▸ **AIM OF THE EXERCISE**
Could you give the records below again exactly, without the pictures?

▸ **Saved data entries**
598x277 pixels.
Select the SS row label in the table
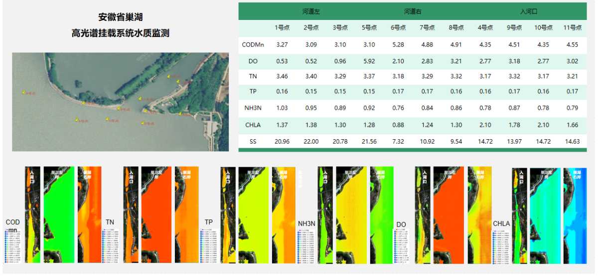coord(253,142)
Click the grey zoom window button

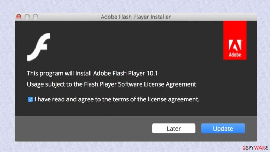pyautogui.click(x=36, y=17)
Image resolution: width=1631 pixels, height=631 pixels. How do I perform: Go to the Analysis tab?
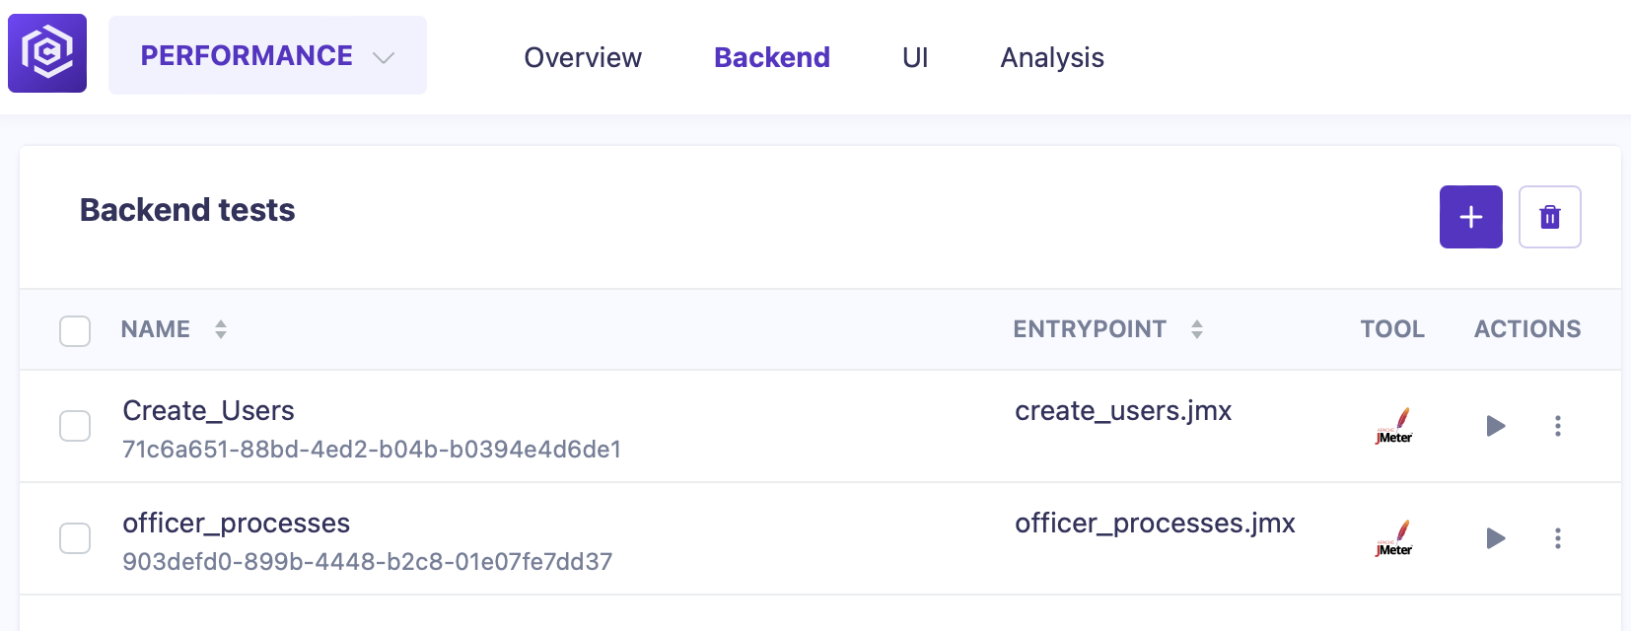click(x=1051, y=58)
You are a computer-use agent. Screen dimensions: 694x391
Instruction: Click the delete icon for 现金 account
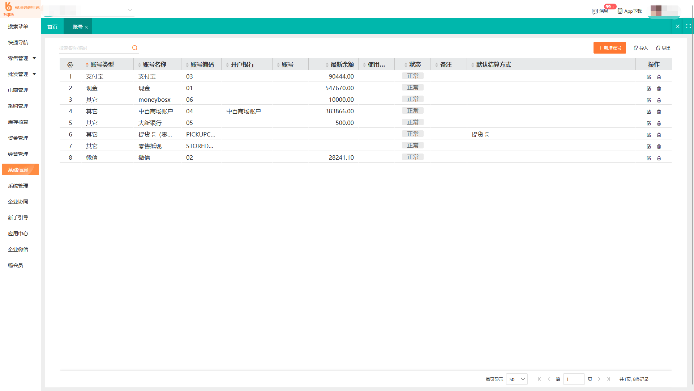point(659,88)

▸ **OUTPUT BELOW**
598x277 pixels.
Select the SS row label in the table
coord(253,142)
Click the grey zoom window button

pyautogui.click(x=36, y=17)
Image resolution: width=1631 pixels, height=631 pixels. How do I perform: Go to the Analysis tab?
click(x=1051, y=58)
You are a computer-use agent. Screen dimensions: 694x391
Instruction: Click the delete icon for 现金 account
point(659,88)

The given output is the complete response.